In football terms Qatar are ranked 113th in the world and have never qualified for a World Cup Finals. They have appeared in several Asian Cup tournaments and have won the Gulf Cup twice. The closest they came to reaching a World Cup Finals was in 1998 when they narrowly missed out when they lost to Saudi Arabia in the qualifying rounds.

One of the main concerns for teams competing in the competition is the extreme temperatures the country experiences, with temperatures often reaching 40 degrees centigrade, especially during the months of June and July, the moths the competition usually takes place. The Qatar bid committee have provided assurances that the proposed stadiums will have integrated cooling systems that will reduce temperatures to 20 degrees for both players and fans. Cooling systems will also be used for training areas and other areas populated by fans.

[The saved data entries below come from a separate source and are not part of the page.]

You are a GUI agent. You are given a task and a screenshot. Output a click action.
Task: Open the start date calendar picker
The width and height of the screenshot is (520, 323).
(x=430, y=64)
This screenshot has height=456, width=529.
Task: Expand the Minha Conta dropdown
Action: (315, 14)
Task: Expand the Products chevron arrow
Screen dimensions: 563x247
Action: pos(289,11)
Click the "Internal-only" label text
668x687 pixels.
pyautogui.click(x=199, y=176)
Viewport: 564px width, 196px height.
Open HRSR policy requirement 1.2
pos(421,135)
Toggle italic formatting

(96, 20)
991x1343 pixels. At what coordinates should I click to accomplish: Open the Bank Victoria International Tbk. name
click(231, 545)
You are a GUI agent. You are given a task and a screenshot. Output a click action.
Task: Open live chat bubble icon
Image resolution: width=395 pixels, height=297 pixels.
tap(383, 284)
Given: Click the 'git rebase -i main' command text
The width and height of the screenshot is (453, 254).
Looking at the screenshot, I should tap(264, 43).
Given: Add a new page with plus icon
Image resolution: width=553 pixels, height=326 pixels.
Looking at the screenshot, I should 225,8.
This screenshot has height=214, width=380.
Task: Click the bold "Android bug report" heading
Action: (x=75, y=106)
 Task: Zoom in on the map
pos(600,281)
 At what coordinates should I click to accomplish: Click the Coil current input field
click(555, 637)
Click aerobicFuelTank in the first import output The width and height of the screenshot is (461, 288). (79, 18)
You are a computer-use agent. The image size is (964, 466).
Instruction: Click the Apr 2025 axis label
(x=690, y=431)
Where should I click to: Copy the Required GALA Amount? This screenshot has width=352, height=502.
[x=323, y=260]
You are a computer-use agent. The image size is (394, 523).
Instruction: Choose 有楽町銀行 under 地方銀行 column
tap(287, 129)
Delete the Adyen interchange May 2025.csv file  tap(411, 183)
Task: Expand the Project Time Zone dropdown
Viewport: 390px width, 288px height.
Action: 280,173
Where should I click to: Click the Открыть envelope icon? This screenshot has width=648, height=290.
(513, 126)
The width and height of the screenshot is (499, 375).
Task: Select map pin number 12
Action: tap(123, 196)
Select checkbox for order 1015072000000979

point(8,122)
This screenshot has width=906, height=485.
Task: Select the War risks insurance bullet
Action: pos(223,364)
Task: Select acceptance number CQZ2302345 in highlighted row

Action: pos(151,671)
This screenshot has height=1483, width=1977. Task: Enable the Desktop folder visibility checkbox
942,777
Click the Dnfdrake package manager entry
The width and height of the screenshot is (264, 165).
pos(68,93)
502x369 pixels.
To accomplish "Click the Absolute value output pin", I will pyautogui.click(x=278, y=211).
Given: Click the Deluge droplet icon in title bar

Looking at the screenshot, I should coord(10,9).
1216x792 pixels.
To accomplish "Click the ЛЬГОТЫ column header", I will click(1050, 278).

As an Islamic state the consumption of alcohol in public is prohibited, but an agreement has been made which will allow the sale and consumption of alcohol in designated areas for the duration of the competition, which many visiting fans will find reassuring.

While Qatar does not recognise Israel as a state, it would allow them to participate in the World Cup should they qualify for the Finals.

There is no doubt that Qatar can afford the World Cup, being a wealthy country due to its large oil and natural gas reserves, this will provide reassurances that the infrastructure will be of the highest standards for the World Cup finals. As a tourist resort, Qatar is rapidly developing and currently has around one million visitors a year, the country is equipped with top class hotels and facilities.

Qatar proposes to build nine new stadiums for the host cities. The 86,000-seat Lusail Stadium, which is yet to be built, will host the opening match and the final.